Finite element simulation of the catheter movement in transbronchial biopsy

Abstract

The paper presents a preliminary finite element simulation of the movement of a catheter in the bronchial tree. The analyses are done using an explicit dynamics approach, in which a simplified model is considered to test the convergence and applicability of the method. The first branch of the bronchial tree (trachea, the right main bronchus, and the left main bronchus) is simulated as a Y shaped tubular volume while the geometry of the catheter was reduced to a cylindrical straight beam. To mimic the real insertion of the catheter into the bronchial tree, a displacement of 250 mm (chosen to ensure that the catheter travels up to the end of the Y tube and more) was imposed onto the end of the catheter model. The main purpose of the analysis was to evaluate the displacements distribution in both the catheter and the tube and to evaluate the haptic feedback (the response that the surgeon or the robot receive due to mechanical interaction between soft tissue and the surgical tool) by extracting the reaction forces and correlating their values with the velocity of the catheter movement through the bronchial tree.

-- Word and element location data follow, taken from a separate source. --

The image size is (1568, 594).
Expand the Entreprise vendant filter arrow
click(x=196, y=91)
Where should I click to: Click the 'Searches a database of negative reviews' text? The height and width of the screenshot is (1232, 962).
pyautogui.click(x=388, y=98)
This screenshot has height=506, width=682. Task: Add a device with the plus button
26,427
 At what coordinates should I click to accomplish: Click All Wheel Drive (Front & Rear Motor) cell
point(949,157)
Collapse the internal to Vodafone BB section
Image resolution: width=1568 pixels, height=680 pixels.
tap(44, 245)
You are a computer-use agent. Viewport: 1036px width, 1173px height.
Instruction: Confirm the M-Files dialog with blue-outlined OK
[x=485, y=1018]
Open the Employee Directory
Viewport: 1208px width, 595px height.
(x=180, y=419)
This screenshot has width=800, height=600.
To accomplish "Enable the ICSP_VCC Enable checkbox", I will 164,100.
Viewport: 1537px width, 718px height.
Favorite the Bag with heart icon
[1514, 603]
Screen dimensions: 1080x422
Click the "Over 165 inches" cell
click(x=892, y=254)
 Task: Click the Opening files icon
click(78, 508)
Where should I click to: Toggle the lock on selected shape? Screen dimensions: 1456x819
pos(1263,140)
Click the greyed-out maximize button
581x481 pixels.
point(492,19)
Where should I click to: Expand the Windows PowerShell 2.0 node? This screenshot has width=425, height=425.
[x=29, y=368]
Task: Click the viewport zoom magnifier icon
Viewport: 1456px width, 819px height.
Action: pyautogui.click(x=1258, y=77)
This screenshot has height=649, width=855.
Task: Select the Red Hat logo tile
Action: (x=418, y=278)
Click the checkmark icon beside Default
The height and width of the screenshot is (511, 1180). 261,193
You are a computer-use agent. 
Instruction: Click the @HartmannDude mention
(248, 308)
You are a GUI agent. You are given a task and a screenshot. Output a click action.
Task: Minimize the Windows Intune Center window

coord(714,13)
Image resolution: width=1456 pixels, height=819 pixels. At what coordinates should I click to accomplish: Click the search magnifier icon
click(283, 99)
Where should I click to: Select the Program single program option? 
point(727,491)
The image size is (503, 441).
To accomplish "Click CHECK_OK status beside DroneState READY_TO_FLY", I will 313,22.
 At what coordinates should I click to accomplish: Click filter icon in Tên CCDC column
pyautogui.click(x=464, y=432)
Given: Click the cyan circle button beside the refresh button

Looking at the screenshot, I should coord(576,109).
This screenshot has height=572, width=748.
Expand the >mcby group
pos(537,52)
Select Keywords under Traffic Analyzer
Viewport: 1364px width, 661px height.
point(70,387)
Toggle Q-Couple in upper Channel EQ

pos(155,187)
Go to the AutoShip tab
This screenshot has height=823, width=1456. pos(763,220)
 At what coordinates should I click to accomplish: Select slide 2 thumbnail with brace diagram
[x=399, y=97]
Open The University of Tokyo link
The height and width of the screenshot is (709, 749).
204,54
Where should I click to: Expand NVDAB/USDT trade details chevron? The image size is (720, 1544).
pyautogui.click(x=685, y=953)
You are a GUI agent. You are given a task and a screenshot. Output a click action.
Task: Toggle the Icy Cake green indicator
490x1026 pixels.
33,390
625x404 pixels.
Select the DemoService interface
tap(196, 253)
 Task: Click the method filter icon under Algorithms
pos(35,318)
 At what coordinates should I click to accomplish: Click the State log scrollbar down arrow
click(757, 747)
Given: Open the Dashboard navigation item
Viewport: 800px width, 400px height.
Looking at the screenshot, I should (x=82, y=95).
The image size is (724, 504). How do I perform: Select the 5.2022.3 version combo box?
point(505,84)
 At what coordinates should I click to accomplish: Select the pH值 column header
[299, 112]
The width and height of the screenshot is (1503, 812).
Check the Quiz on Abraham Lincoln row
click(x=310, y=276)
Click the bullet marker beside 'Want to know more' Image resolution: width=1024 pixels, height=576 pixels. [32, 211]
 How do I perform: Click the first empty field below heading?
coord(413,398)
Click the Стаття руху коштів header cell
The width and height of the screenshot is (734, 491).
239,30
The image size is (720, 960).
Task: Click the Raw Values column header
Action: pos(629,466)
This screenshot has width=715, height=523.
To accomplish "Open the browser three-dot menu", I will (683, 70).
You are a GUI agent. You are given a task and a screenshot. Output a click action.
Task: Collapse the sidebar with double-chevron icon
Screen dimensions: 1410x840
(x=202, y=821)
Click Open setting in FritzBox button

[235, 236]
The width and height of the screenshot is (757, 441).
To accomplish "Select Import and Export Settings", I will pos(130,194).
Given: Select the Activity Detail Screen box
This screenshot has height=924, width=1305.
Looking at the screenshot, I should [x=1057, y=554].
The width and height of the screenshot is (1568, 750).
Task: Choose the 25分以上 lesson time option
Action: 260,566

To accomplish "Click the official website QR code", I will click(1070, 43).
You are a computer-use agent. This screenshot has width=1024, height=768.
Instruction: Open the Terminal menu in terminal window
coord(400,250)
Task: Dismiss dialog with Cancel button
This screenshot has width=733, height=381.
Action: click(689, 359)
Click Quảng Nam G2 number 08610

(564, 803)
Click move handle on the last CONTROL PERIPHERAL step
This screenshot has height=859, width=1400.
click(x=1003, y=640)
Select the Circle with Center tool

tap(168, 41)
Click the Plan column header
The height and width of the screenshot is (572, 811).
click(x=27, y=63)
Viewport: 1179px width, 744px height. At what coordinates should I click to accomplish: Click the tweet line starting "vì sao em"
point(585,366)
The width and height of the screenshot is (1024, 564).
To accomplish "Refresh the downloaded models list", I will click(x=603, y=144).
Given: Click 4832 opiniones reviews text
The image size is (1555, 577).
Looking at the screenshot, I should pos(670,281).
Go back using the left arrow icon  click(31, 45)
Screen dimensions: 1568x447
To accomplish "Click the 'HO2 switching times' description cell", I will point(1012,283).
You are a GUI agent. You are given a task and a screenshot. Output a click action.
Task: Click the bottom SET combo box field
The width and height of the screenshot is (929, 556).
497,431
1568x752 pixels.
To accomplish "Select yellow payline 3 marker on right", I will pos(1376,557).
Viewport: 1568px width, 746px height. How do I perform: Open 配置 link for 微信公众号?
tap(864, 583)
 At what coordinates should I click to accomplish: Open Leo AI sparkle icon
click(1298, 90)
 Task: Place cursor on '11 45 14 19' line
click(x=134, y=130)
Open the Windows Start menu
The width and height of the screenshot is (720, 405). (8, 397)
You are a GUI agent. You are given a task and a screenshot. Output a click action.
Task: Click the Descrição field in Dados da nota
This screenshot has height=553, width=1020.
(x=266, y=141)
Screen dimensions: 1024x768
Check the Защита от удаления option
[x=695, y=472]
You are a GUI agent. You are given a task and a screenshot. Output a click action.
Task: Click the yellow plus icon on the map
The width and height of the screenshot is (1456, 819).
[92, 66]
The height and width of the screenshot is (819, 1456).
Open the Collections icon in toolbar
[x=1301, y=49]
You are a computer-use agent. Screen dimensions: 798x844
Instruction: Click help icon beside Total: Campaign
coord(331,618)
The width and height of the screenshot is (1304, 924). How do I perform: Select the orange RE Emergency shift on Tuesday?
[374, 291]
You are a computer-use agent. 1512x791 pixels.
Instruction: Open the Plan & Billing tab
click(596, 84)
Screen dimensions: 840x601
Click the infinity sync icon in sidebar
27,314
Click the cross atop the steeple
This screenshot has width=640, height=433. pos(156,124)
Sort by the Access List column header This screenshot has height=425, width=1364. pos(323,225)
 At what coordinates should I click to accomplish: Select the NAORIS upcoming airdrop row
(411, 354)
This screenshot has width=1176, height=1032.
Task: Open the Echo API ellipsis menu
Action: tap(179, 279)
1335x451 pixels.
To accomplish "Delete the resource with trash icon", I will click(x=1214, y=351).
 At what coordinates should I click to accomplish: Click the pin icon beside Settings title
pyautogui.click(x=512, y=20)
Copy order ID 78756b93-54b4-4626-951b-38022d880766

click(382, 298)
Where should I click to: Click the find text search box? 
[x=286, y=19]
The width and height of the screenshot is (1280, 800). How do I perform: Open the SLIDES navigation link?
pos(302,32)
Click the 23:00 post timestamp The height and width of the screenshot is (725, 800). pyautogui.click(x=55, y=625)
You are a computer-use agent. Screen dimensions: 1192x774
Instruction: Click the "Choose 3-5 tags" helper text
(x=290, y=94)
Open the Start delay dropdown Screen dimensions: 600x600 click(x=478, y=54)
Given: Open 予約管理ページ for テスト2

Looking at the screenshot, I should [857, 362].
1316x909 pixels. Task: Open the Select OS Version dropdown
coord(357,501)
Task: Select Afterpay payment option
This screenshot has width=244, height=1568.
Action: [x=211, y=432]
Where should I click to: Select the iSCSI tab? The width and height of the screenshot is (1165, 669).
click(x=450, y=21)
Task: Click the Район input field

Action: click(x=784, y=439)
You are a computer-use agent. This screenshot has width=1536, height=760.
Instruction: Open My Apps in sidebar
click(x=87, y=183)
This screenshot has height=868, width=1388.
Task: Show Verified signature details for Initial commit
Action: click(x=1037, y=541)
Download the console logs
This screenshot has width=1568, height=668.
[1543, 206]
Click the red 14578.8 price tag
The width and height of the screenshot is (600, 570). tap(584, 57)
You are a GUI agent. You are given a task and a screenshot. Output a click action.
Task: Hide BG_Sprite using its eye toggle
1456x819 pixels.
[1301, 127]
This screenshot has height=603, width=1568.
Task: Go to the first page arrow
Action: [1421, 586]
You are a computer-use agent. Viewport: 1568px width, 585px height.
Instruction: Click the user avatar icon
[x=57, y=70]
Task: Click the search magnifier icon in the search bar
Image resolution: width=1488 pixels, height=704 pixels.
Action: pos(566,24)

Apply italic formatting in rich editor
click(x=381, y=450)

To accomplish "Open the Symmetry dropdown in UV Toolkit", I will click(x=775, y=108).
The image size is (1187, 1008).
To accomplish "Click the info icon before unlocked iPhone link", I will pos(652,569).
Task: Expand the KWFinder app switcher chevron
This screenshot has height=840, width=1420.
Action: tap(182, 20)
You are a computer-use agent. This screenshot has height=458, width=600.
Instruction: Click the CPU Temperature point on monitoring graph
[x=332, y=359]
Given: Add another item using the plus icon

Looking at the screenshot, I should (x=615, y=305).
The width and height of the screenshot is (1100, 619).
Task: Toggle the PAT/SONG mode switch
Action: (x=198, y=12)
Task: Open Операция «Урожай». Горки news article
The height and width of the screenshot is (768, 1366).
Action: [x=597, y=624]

It is shown that the maximum displacement within the tube model is about 0.042 mm, value which confirms that the displacements are very small, indicating that a linear elastic approach for the tissue behavior is acceptable. The total reaction force in the fixed support was found to be below 2.2 N, while on the catheter insertion point, it is below 1.2 N, values that indicate reasonable interaction and are consistent with the values reported in the literature. The values of the predicted stresses, obtained through the presented numerical analysis are also in the same order of magnitude with those found in other research reports, for a linear elastic behavior of the soft tissue. The analysis of the obtained results and comparison with other results found in the relevant scientific literature showed that explicit dynamics approach can be used as a tool for simulation of catheter movement through the bronchial tree. Forces of interaction between tool and tissue can be thus predicted, being useful for simulation of haptic feedback.